DATA EXCERPTS:
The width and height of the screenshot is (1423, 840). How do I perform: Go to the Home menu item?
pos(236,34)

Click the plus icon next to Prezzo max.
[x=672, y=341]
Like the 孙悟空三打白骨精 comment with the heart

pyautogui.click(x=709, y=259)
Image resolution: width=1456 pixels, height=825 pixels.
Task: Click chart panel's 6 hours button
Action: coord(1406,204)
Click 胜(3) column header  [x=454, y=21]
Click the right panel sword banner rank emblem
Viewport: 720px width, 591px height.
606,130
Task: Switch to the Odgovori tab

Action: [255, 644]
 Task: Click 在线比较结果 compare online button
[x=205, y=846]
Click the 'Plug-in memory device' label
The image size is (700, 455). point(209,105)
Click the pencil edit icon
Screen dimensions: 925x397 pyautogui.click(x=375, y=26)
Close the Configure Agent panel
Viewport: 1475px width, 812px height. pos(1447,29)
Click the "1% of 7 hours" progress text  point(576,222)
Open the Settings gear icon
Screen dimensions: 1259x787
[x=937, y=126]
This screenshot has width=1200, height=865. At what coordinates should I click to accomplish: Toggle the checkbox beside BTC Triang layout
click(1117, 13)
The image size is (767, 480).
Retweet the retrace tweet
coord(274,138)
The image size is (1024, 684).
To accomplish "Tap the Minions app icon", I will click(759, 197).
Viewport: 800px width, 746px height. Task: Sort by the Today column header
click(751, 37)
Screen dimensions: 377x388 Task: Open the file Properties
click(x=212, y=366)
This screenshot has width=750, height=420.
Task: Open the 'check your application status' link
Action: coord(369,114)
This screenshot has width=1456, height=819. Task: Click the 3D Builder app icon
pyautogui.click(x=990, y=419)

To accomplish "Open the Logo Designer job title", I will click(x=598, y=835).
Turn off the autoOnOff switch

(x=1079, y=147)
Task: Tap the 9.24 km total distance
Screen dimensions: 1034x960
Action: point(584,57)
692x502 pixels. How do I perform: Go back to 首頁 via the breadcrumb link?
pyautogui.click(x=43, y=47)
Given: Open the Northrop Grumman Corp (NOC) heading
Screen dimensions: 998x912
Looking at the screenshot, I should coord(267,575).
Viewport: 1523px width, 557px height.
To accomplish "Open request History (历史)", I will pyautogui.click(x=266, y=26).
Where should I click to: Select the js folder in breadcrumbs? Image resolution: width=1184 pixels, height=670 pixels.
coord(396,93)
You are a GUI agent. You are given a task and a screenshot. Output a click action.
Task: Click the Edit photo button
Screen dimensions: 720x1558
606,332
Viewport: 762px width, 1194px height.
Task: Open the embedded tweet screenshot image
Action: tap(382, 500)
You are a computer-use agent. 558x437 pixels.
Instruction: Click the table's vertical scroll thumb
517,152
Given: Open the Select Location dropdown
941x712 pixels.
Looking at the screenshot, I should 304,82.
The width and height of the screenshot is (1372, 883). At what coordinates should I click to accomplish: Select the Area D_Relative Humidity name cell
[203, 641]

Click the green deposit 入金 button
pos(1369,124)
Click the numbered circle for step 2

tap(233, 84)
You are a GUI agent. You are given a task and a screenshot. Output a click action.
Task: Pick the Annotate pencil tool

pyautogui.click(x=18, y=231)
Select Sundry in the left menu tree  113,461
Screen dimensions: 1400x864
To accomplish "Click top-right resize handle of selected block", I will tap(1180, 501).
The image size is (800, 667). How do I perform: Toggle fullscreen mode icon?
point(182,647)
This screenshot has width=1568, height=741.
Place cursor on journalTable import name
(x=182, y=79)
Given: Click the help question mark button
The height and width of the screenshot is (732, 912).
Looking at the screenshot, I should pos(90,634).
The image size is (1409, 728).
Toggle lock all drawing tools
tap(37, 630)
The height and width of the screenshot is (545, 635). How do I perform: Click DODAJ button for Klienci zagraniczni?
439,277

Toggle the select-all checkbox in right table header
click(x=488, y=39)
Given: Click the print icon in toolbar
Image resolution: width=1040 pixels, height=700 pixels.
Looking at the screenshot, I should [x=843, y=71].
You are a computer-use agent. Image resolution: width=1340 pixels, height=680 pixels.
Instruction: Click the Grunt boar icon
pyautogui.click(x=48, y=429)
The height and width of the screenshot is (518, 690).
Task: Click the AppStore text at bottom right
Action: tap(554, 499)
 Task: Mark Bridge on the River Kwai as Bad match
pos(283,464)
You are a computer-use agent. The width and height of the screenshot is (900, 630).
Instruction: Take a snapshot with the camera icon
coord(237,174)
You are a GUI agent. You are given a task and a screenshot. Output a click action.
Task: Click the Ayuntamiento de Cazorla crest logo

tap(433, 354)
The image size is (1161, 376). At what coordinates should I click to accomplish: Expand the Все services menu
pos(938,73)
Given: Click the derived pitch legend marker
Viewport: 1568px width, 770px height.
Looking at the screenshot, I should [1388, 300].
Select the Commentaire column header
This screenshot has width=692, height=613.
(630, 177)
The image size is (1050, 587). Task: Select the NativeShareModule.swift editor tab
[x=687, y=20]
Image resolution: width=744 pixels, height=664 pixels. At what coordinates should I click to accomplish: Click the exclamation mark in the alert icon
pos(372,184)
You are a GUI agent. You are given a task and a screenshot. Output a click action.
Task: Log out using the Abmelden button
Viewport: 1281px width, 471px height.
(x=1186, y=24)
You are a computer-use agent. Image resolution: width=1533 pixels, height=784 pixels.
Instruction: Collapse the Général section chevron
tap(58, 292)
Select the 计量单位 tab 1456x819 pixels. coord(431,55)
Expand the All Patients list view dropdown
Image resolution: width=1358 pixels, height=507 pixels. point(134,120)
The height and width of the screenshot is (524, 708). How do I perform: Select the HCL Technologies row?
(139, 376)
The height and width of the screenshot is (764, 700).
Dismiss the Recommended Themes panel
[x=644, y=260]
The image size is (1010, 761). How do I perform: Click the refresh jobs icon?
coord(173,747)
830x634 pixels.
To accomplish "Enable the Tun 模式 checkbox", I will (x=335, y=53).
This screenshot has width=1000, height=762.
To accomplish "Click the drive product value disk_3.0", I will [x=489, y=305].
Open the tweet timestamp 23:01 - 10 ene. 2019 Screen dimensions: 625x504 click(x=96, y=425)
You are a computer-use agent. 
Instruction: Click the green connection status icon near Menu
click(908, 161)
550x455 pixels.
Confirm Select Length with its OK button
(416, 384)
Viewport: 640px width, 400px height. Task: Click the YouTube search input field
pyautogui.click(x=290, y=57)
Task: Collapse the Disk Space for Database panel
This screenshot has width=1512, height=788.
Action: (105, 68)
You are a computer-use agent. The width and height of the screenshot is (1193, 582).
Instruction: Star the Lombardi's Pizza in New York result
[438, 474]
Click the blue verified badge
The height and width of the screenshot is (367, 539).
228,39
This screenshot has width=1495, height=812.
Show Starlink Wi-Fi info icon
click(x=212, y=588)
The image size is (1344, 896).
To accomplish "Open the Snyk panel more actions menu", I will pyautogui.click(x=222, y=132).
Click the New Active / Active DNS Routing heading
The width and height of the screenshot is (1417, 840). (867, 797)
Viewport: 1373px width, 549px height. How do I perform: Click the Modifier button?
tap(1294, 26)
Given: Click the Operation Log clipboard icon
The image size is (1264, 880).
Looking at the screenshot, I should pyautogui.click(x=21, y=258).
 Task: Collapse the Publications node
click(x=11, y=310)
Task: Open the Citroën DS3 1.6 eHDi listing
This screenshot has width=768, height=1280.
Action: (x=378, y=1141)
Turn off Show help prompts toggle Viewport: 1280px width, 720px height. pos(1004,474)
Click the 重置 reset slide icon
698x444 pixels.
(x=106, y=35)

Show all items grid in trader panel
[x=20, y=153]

AIM OF THE EXERCISE:
Each line from the one holding "Viewport: 1373px width, 549px" to the end of the entries is to be written out exactly. Skip every line before it.

RESPONSE BOX:
Viewport: 1373px width, 549px height. How do I perform: Click the Modifier button?
tap(1294, 26)
Given: Click the Operation Log clipboard icon
The image size is (1264, 880).
Looking at the screenshot, I should pyautogui.click(x=21, y=258).
 Task: Collapse the Publications node
click(x=11, y=310)
Task: Open the Citroën DS3 1.6 eHDi listing
This screenshot has width=768, height=1280.
Action: (x=378, y=1141)
Turn off Show help prompts toggle Viewport: 1280px width, 720px height. pos(1004,474)
Click the 重置 reset slide icon
698x444 pixels.
(x=106, y=35)

Show all items grid in trader panel
[x=20, y=153]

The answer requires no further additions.